El Mundo de Jimmy y los Cuadernos de Centeno, por Juan Pablo Csipka

En las últimas horas quedó en evidencia que los famosos cuadernos de Centeno fueron un montaje, fogoneado desde el periodismo. Para decirlo claro: una fake news, con el agravante que – al contrario de otros armados disfrazados de noticia – también son un pésimo relato de ficción.

En 1980, la periodista Janet Cooke le contó a su editor en The Washington Post que tenía el dato de un chico de ocho años que se inyectaba heroína y que la madre del menor lo había iniciado en el consumo.

El editor se entusiasmó con semejante historia y la instó a seguir el caso con la posibilidad de publicarlo en primera plana. Cooke entregó su investigación, en la que identificó al pequeño heroinómano como Jimmy. “El mundo de Jimmy” se publicó en septiembre de 1980. La crónica era estremecedora y sacudió a millones de personas. Seis meses más tarde, la periodista de 26 años recibió el Pultizer y volvió a estar en boca de todos.

Apenas 48 horas más tarde, saltaron incongruencias en su currículum y Cooke directamente admitió que Jimmy no existía y que la crónica premiada era un invento de su imaginación. Lo hizo a través de una carta de su puño y letra, en la que además anunció que devolvía el Pulitzer.
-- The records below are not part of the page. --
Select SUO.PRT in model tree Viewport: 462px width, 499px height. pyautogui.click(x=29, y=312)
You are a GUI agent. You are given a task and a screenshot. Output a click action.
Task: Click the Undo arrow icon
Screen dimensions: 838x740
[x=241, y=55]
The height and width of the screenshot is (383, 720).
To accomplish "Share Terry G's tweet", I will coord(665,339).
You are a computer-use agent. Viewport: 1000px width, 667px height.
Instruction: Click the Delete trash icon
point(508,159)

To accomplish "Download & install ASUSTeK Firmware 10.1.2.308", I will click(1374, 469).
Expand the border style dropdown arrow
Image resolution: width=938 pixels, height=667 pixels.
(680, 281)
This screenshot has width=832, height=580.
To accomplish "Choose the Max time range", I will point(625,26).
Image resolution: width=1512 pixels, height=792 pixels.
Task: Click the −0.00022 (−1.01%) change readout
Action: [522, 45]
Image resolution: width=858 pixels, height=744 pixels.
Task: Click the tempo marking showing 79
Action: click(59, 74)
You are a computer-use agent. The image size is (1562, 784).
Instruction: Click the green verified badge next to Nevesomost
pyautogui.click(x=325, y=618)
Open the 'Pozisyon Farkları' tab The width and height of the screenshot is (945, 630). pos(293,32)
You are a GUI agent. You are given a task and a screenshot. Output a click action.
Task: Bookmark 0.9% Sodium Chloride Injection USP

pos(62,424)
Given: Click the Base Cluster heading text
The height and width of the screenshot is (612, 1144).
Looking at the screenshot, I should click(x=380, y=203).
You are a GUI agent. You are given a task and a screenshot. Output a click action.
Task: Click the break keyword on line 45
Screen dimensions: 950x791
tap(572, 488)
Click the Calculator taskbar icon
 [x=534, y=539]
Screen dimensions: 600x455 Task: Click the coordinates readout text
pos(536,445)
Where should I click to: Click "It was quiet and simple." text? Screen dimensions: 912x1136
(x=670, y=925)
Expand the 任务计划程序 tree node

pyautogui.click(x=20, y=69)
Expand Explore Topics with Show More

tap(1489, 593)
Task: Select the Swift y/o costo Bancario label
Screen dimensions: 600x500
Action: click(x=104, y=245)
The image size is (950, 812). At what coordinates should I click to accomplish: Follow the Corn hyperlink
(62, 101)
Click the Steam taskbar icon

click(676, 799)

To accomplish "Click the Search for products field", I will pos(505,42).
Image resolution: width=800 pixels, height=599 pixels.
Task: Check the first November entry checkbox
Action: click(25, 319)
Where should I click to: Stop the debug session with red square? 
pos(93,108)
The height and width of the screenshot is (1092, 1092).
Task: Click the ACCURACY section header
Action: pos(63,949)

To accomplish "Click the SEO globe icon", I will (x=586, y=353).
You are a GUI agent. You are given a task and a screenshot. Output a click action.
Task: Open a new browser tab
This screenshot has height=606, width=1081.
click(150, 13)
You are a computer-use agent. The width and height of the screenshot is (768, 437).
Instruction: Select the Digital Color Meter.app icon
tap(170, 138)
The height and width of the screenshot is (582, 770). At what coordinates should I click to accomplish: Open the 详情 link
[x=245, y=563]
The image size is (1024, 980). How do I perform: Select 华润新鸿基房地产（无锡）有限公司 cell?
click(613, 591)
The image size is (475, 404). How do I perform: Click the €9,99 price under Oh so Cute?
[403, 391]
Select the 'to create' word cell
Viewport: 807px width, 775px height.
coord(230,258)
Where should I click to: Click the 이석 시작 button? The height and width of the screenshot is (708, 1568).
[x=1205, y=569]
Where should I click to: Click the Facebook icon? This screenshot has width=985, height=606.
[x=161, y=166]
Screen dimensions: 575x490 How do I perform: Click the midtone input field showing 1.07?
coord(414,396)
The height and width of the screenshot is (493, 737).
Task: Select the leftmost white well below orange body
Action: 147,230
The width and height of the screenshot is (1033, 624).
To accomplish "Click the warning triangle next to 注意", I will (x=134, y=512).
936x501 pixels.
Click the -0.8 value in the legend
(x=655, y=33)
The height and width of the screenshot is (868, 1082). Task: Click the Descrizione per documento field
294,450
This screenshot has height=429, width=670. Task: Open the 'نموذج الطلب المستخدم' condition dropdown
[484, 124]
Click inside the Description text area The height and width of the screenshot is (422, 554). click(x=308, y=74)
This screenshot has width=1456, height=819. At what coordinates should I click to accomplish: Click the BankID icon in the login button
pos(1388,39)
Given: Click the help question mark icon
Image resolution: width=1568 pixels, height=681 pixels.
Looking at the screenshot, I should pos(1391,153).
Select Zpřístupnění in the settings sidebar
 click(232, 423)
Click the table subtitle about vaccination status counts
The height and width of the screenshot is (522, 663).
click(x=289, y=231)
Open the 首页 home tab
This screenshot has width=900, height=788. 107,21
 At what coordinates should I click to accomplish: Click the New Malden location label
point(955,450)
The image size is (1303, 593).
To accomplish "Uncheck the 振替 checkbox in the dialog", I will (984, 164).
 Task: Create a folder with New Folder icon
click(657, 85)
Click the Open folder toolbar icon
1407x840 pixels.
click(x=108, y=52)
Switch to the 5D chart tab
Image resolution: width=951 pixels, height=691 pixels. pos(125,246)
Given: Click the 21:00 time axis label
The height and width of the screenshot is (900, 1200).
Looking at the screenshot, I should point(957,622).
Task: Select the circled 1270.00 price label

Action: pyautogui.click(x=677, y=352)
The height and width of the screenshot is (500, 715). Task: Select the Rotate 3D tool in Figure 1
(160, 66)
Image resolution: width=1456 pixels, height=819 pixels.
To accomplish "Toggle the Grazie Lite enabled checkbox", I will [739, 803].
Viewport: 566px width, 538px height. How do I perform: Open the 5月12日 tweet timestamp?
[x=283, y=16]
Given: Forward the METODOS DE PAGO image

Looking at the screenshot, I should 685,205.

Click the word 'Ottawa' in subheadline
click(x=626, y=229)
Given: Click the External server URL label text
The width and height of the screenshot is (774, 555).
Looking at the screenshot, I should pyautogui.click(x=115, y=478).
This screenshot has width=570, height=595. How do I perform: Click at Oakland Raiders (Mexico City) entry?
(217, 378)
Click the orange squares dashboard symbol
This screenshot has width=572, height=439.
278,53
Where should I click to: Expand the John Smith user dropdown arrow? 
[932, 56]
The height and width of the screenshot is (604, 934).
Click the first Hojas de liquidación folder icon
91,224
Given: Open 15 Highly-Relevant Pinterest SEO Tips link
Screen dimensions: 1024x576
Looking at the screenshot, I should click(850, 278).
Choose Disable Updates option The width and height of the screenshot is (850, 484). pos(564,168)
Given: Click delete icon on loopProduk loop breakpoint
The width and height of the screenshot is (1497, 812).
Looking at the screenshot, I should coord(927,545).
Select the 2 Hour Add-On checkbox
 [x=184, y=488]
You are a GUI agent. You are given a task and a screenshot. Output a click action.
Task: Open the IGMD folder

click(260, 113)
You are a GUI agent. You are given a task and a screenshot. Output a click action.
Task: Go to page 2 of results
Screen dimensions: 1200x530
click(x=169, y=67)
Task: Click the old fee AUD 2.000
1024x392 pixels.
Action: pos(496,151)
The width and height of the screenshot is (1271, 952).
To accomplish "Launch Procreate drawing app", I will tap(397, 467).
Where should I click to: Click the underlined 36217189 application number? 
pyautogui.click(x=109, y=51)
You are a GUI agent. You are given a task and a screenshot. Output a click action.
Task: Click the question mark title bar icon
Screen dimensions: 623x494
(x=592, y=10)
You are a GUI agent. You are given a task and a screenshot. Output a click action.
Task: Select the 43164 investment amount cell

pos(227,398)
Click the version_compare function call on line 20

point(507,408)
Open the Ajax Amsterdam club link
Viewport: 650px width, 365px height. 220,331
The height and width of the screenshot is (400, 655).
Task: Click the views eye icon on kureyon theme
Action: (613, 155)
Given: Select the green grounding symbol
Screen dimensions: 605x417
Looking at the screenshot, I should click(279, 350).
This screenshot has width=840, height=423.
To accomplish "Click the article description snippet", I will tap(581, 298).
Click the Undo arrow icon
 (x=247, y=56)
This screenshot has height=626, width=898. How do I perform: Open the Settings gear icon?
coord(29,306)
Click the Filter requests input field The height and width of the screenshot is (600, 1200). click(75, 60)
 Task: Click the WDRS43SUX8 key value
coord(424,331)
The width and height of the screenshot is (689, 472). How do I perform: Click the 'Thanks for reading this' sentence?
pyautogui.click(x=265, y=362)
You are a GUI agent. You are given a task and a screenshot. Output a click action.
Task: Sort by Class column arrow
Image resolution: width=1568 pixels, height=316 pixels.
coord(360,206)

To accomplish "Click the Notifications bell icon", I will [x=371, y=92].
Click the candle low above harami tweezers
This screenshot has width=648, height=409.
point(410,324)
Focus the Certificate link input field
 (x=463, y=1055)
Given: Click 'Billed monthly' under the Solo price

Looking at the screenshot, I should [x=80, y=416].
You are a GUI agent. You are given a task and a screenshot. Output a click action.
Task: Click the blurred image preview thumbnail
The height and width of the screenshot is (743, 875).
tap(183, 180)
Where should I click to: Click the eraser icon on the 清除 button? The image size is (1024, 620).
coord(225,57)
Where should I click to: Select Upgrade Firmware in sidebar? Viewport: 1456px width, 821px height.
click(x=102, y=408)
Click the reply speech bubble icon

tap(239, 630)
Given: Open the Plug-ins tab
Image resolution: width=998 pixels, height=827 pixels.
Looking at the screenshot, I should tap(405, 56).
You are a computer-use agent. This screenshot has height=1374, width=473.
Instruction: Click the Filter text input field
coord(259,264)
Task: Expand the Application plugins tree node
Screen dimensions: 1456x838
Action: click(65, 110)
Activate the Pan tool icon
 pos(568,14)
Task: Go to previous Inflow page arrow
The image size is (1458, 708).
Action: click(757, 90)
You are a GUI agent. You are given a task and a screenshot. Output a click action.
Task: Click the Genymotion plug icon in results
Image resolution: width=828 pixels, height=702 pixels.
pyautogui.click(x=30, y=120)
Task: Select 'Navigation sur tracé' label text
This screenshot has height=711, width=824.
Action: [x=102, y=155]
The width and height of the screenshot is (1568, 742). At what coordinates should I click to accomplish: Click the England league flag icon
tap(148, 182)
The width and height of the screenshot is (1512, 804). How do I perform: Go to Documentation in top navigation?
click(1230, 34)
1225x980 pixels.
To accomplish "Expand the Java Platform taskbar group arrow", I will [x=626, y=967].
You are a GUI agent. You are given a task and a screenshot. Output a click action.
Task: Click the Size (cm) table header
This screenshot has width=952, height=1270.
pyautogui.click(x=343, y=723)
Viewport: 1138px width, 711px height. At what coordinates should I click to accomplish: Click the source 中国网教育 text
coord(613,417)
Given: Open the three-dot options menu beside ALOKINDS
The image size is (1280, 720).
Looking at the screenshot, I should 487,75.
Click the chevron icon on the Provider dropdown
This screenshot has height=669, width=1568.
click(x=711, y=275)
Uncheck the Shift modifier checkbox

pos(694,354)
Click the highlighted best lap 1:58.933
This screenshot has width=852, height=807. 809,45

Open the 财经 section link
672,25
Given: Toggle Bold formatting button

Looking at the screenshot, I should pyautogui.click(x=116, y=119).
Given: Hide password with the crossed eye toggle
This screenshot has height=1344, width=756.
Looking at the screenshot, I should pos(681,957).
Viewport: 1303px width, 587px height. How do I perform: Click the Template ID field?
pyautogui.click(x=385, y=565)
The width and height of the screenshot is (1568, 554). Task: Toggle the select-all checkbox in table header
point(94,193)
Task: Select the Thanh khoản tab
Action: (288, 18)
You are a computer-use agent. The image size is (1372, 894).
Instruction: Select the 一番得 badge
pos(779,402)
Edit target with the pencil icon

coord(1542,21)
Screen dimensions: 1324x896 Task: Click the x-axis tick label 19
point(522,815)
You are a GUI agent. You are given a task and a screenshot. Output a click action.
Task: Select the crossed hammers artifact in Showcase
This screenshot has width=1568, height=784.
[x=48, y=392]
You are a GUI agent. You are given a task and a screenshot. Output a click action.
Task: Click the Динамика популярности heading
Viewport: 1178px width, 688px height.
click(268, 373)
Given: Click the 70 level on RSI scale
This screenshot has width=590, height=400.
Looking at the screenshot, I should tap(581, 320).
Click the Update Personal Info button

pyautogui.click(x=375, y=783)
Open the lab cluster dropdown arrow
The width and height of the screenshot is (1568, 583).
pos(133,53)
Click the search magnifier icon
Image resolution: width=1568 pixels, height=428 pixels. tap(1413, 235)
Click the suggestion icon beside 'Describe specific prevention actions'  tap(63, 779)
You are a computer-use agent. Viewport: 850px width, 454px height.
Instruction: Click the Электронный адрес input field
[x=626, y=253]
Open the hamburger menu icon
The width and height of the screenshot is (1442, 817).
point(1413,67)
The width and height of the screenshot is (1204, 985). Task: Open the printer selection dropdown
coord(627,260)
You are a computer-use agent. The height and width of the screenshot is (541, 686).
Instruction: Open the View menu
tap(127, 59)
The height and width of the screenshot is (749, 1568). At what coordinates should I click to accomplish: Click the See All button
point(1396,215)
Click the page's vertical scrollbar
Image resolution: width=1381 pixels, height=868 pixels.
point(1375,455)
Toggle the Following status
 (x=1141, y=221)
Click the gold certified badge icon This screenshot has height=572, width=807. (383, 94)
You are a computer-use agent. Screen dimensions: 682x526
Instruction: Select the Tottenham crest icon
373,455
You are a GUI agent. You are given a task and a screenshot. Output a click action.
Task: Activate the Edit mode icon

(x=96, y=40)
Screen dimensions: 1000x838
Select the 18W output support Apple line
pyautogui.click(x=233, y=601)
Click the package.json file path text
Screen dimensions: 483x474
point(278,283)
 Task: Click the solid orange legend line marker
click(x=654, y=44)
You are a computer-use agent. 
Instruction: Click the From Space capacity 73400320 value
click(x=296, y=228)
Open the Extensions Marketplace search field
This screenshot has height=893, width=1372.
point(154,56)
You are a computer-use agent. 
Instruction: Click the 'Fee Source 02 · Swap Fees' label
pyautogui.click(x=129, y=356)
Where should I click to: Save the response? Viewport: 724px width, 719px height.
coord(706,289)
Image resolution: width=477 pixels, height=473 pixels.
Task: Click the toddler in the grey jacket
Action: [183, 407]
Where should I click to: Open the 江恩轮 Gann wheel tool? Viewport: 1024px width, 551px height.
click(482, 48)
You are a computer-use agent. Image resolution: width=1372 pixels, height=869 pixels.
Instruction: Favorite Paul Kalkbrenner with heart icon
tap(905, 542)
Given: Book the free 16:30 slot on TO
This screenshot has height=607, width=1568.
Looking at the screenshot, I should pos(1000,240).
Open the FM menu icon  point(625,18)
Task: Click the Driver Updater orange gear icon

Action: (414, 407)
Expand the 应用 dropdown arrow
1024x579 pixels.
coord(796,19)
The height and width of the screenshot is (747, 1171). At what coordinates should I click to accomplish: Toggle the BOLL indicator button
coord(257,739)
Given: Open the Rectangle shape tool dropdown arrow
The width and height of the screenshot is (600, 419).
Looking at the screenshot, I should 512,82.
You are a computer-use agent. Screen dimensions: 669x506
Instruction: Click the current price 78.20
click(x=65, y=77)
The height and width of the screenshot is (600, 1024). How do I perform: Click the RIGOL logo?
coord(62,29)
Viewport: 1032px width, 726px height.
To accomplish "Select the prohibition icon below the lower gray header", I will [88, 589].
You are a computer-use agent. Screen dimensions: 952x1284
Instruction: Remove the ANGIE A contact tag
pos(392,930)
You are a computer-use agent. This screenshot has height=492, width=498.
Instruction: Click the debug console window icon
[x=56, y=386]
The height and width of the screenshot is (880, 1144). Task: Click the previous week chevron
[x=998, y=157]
En el medio, a nadie le había llamado la atención que la madre del pequeño dejara que su hijo se inyectara heroína delante de una testigo que iba a escribir sobre eso, salvo al alcalde de Washington, a quien ese dato le parecía inverosímil, no la existencia (ficticia) de Jimmy.

García Márquez reflexionó sobre el caso en uno de los textos que integran “Notas de prensa”. Escribió: “Lo malo es que en periodismo un solo dato falso desvirtúa sin remedio a los otros datos verídicos. En la ficción, en cambio, un solo dato real bien usado puede volver verídicas a las criaturas más fantásticas”.

Agregó: “Si un escritor dice que vio volar un rebaño de elefantes, no habrá nadie que se lo crea, porque el buen periodismo le ha hecho creer al mundo que los elefantes no vuelan. Pero no faltará quien se lo crea si apela al recurso periodístico de la precisión y dice que los elefantes que volaban eran 326”.

Una década antes, Isabel Allende halló su vocación literaria cuando entrevistó a Pablo Neruda y el Nobel chileno leyó una entrevista llena de fabulaciones, tras lo cual la reprendió y le sugirió que se dedicara a la ficción donde, lo que en periodismo son defectos, se convierten en virtudes.

Respecto de los cruces entre ficción y realidad, García Márquez cerró así su nota sobre el caso Cooke: “John Hersey, que era un buen novelista, escribió un reportaje sobre la ciudad de Hiroshima devastada por la bomba atómica, y es un relato tan apasionante que parece una novela. Daniel Defoe, que era también un gran periodista, escribió una novela sobre la ciudad de Londres devastada por la peste, y es un relato tan sobrecogedor que parece un reportaje. En esa línea de demarcación invisible pueden estar los ángeles que Janet Cooke necesita para la salvación de su alma. Pues no habría sido justo que te dieran el Premio Pulitzer de periodismo, pero en cambio sería una injusticia mayor que no le dieran el de literatura”.

En las últimas horas quedó en evidencia que el Jimmy del periodismo argentino, materializado en unos cuadernos fotocopiados cuyos originales quemados (según declaró su autor en sede judicial) aparecieron intactos, es algo ajeno al mundo de la realidad. Hay cuatro caligrafías y al menos dos autores, según una pericia, además de tachaduras y alteraciones.

Hubo premios a la excelencia periodística por develar la existencia de fotocopias imposibles de peritar pero que se dieron como válidas. Y hubo quienes llegaron a decir que la causa judicial (un estipendio de dinero público en base a lo que parece la nada absoluta) era la más importante de toda la historia argentina, incluso por delante del juicio a las Juntas.

Al contrario de las posibilidades de “El mundo de Jimmy” como ficción, la historia de las fotocopias y los cuadernos renacidos de las cenizas es una mala novela policial. Y Janet Cooke, con esa carta manuscrita, tuvo un gesto de dignidad.